Further on M. Hollard remarks,-" There was one joy that Matamoros could not do without, the joy of being understood and loved-both himself and his cause, for they were inseparable. Alas, even in his exile he was sometimes deprived of this joy. He came to us out of prison full of confidence and hope, doubting not but that soon he would have inspired us all with pity for his poor country, and inflamed us with love for the work he lived for. Matamoros knew little about us; he did not understand that one of the misfortunes and one of the first impulses of a generation without heroes, is to look with suspicion on heroism wherever it appears.
“They called him imperious: he was only determined to sacrifice all to his mission, beginning by sacrificing himself. He was accused of imprudence: he had faith. They said he confided too easily: he only loved. But let us be silent about all these miseries. They were more painful to him than his captivity or his exile, and caused him to shed many a tear; but no uncharitable wish or word escaped his lips. Let us call to mind sweeter thoughts. We have said that he lived to be loved; and he was loved, and deeply. If there was anything on earth that could have caused him to forget his exile, undoubtedly it was the sympathy that he enjoyed in his last days.

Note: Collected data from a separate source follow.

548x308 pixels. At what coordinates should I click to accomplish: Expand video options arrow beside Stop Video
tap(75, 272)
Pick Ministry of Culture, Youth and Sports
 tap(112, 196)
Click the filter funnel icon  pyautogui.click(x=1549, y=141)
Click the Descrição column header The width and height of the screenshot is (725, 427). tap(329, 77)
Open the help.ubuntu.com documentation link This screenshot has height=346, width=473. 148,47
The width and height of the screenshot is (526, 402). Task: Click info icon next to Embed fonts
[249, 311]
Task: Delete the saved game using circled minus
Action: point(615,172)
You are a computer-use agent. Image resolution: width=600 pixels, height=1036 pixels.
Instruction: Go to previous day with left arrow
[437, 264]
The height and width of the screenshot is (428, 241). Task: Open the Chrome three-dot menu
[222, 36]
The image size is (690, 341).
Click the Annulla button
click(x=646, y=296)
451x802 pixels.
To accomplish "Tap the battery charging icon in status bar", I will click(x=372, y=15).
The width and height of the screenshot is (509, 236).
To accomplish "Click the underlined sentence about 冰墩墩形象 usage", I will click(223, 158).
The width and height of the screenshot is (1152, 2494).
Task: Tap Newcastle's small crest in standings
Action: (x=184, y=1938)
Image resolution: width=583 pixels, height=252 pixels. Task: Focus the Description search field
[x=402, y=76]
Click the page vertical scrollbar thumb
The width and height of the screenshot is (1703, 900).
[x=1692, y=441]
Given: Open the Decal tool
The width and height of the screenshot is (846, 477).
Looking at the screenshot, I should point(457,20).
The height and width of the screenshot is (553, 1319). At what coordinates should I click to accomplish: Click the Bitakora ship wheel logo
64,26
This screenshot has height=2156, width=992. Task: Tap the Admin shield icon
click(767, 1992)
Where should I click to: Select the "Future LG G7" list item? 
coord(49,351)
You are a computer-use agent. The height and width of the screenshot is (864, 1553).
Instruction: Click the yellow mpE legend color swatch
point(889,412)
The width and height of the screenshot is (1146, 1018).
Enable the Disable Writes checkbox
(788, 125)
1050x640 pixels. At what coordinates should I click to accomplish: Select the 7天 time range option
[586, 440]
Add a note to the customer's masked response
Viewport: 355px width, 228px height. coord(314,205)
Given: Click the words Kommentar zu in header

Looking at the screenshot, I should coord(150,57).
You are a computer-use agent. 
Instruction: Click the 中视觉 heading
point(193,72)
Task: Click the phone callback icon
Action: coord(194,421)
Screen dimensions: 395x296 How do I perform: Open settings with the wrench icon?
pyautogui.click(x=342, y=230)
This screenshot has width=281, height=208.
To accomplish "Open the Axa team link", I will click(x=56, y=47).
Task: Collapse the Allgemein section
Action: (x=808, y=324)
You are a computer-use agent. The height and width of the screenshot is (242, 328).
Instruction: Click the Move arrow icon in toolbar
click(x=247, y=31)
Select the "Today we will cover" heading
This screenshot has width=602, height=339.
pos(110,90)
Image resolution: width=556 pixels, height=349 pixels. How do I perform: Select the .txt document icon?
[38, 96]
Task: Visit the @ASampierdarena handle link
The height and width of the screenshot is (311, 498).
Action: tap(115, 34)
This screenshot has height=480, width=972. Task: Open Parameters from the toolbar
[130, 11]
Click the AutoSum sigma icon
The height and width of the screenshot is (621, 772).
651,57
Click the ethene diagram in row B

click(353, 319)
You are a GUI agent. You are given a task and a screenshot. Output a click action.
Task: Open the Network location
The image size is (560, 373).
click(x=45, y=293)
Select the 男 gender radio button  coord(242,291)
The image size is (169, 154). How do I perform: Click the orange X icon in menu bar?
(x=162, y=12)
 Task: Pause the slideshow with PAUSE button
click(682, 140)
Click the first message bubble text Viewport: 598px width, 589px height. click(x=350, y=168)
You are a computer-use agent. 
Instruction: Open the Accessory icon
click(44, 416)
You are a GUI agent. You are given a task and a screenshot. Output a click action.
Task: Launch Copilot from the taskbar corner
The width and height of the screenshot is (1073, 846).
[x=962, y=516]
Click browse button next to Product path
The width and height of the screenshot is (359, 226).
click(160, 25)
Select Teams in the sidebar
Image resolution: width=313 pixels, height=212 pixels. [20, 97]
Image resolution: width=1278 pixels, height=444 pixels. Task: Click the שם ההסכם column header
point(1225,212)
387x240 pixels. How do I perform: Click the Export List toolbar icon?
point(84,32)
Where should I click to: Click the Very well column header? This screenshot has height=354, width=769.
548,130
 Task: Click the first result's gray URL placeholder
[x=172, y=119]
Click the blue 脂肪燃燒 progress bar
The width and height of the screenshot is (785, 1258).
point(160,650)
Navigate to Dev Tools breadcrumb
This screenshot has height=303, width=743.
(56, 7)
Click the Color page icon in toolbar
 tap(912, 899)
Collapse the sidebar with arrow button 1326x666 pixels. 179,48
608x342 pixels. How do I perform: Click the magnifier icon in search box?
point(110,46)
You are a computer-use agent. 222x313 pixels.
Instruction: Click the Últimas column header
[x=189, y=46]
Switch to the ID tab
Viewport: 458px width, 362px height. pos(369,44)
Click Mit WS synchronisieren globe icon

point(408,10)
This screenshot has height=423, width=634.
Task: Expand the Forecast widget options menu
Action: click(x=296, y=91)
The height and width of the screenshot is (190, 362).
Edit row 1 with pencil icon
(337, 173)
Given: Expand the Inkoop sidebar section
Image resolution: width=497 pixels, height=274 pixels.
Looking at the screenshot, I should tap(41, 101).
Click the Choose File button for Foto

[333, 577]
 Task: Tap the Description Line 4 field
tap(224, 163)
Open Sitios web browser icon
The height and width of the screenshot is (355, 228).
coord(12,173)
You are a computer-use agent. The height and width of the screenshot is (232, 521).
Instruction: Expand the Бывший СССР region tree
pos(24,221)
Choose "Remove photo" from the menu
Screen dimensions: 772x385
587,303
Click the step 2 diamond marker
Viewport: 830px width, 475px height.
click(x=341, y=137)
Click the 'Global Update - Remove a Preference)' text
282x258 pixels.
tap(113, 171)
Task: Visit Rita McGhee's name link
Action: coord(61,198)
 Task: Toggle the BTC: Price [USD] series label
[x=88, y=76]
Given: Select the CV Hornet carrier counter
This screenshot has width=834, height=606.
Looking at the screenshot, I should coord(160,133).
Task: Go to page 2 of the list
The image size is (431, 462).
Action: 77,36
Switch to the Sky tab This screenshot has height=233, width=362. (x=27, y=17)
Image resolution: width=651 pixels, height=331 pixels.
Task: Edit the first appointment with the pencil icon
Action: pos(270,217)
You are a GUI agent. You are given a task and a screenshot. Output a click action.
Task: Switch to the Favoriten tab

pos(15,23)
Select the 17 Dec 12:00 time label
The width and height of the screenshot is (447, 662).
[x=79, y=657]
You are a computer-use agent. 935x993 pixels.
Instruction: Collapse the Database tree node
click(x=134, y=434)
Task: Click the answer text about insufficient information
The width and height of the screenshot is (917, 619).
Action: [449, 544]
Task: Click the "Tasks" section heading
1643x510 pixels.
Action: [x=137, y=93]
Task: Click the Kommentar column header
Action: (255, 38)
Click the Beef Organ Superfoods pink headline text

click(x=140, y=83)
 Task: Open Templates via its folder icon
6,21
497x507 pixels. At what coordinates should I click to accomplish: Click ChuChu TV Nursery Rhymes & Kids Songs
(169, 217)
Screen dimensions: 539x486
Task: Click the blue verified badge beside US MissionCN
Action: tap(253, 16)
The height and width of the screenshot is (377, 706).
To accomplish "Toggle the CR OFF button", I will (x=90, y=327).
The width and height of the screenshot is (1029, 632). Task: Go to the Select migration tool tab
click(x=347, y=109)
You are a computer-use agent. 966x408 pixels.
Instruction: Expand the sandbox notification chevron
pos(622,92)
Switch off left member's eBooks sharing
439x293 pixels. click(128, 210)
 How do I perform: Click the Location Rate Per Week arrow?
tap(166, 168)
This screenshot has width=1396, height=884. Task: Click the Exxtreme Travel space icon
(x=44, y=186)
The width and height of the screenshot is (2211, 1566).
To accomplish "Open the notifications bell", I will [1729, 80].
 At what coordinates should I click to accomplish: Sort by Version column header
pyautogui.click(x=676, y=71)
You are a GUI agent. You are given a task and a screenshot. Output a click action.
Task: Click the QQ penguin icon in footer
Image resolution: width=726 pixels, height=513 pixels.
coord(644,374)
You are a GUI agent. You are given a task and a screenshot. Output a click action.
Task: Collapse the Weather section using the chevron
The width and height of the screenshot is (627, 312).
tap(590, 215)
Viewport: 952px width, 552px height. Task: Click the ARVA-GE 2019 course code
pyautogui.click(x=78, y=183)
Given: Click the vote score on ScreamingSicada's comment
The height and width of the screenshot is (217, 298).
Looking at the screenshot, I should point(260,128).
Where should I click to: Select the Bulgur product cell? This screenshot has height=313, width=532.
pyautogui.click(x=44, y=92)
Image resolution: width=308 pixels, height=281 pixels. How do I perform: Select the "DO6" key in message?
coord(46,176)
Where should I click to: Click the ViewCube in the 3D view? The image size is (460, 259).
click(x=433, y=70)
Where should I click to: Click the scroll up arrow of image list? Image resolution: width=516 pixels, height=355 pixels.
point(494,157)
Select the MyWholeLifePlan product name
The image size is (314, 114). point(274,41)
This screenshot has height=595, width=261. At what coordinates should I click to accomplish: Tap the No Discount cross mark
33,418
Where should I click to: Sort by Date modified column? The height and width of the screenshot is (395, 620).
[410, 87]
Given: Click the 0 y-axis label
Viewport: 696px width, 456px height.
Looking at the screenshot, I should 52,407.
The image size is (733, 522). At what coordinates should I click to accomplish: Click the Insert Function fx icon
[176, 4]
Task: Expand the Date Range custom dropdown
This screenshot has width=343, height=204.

Above all, there was one little spot to which he clung with deep affection. He thus wrote, a year before his death, to some of the best friends he had during his exile.
"'As far as I am concerned,' he said to M. Louis Bridel, do what you think best; I will go where you say, and do what you like. But withal, Lausanne has been to me such a consolation, so pure and so holy in times past, and has answered so completely all the wants of my spirit, that just as, if in Spain, I should choose Malaga as the spot for my tomb, so, out of Spain, I would select Lausanne.' And in June, 1866, he wrote to Mme. Bridel, On the day that your poor adopted son shall leave this world, gather around you all the others of your adopted family, and make them sing a song of eternal thanksgiving. My tomb must not be watered by tears, but compassed with a song of triumph. My tomb will only be a shadow, a dream. I myself shall live in the midst of that joy unceasing, of that peace and of that love, that I have sought in vain on earth. And though I have experienced it with a few of those noble beings who love me, and whom I have loved with a heavenly love, yet even then, here below it has been ever watered by tears of separation and of suffering.'
"Such was the man we lament. The void that he leaves in the hearts of his friends is deep, and that which he has left in the heart of his Spanish brethren is immeasurable; but when men like Matamoros fall, broken down by labor and suffering, they not only leave behind them a great void, but also a great work which cannot perish; a great example, more needed to-day than ever. And what they find in the presence of that God whom they have served, is—a great repose, the very thought of which dries the tears of those whom the affliction had caused to mourn.”
I may safely let the curtain fall at this part of my narrative. He has fought a good fight; he has finished his course; in a Laodicean and degenerate age witnessed a good confession; and, by God's grace, he has left us an example well worth imitating. "Let me die the death of the righteous, and let my last end be like his.”
May God bless my little book. May He make it acceptable to those of His blood-bought flock who shall read it. May they be stirred up by it to live a little nearer to Jesus, and to pray and labor a little more for Spain.